Make the shortcuts point to the actual files, not the directory.
--
Cordially,
Chip Pearson
Microsoft MVP - Excel, 10 Years
Pearson Software Consulting
www.cpearson.com
(email on the web site)
"Darren Hill" wrote in message
...
By the way, I'm having trouble setting up this scheme.
I have a "C:\DarrensSettings" folder where I keep common files &
locations.
I've created the following folders:
"C:\DarrensSettings\XLStart"
"C:\DarrensSettings\XLStart\XL2007"
"C:\DarrensSettings\XLStart\XL2000"
"C:\DarrensSettings\XLStart\XLCommon"
I've set up the xl2007 & xl2000 folders as startup locations, and put
shortcuts in them that point to the XLCommon folder.
Now whenever I start up either Excel I get a message that the XLCommon
folder can't be accessed as it's read-only.
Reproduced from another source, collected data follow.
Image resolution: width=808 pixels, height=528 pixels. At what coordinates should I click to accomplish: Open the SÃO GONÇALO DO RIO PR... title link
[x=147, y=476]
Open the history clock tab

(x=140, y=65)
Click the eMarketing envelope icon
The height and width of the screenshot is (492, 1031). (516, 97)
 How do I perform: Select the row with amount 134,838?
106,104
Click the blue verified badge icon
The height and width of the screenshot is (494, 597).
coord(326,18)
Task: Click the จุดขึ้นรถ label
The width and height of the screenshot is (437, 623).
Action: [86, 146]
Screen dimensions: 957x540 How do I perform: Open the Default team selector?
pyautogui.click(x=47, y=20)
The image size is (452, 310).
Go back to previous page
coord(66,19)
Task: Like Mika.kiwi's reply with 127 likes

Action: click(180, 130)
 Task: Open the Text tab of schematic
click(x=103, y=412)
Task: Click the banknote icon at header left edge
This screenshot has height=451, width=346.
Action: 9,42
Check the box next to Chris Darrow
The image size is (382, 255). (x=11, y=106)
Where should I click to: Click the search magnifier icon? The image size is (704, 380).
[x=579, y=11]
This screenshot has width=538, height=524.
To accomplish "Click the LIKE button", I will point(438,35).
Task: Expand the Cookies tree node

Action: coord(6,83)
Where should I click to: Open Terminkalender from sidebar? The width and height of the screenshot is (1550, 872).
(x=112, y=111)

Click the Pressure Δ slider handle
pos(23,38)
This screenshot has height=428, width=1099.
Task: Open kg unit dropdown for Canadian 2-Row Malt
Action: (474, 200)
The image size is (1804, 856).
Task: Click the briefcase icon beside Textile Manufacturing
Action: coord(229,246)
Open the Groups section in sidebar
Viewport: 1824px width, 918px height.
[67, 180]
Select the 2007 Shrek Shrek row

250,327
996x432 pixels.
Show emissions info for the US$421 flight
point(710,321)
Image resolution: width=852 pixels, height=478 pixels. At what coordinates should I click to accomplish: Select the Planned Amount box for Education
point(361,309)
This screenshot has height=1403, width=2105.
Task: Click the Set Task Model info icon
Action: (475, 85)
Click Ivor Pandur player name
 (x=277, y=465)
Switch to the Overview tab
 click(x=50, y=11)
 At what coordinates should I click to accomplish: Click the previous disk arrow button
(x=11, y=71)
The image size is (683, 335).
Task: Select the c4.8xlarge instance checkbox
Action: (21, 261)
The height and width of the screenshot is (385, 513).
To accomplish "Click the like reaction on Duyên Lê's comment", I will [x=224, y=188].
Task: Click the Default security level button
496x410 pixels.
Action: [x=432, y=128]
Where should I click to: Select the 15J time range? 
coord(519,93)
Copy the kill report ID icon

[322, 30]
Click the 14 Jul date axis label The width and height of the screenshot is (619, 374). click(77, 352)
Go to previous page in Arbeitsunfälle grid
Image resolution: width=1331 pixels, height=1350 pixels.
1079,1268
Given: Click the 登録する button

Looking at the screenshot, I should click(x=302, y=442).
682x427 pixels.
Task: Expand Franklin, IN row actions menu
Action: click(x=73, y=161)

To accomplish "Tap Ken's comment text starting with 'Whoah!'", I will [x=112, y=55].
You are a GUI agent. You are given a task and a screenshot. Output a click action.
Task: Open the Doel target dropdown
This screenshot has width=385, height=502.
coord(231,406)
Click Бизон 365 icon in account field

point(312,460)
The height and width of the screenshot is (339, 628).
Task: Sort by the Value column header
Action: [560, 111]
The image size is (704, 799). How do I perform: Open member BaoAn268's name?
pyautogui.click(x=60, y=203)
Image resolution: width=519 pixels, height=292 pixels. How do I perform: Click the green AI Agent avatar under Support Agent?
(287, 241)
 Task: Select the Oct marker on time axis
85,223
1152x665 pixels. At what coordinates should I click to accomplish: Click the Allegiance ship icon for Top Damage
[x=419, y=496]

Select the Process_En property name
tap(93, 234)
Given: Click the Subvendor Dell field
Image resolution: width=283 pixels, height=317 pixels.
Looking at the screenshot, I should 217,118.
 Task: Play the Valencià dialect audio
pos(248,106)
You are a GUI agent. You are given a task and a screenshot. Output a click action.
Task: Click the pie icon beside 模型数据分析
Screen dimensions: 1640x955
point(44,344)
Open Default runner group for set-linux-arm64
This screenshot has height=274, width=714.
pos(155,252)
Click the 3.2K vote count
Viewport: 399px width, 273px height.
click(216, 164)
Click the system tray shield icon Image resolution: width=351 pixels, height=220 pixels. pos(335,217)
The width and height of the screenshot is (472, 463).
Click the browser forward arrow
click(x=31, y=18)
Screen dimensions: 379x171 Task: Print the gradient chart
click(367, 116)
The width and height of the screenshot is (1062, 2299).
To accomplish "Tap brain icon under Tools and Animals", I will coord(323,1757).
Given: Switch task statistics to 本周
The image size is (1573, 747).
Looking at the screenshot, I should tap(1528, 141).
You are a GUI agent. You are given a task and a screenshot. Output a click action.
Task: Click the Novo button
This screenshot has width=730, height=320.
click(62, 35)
When I try to change this setting on the folders in windows explorer, it
seems Windows keeps changing them back to Read Only.
I'm using WinXP SP2.
And now that I check, every single folder that I've checked so far,
whether in my documents or elsewhere is like this. Very worrying.
Darren Hill wrote:
That's a great approach.
Does your XLStartAllVersions.xls replace the personal.xls file, or do you
use a personal.xls file as well?
Chip Pearson wrote:
What I do is create an XLStart folder for each version of Excel I use.
E.g., I have folders C:\XLStart2002, C:\XLStart2003 and C:\XLStart2007.
Each of these contains version-specific files to be opened at startup.
Each of those folders also contains a Windows shortcut to
C:\XLStart\XLStartAllVersions.xls. The XLStartAllVersions.xls file has
the code that is shared between all versions of Excel. Then I set the
"open at startup" setting for each version of Excel to that versions
XLStart folder. When Excel starts, it opens the version-specific files
and then via the shortcut opens the common, all versions, file(s).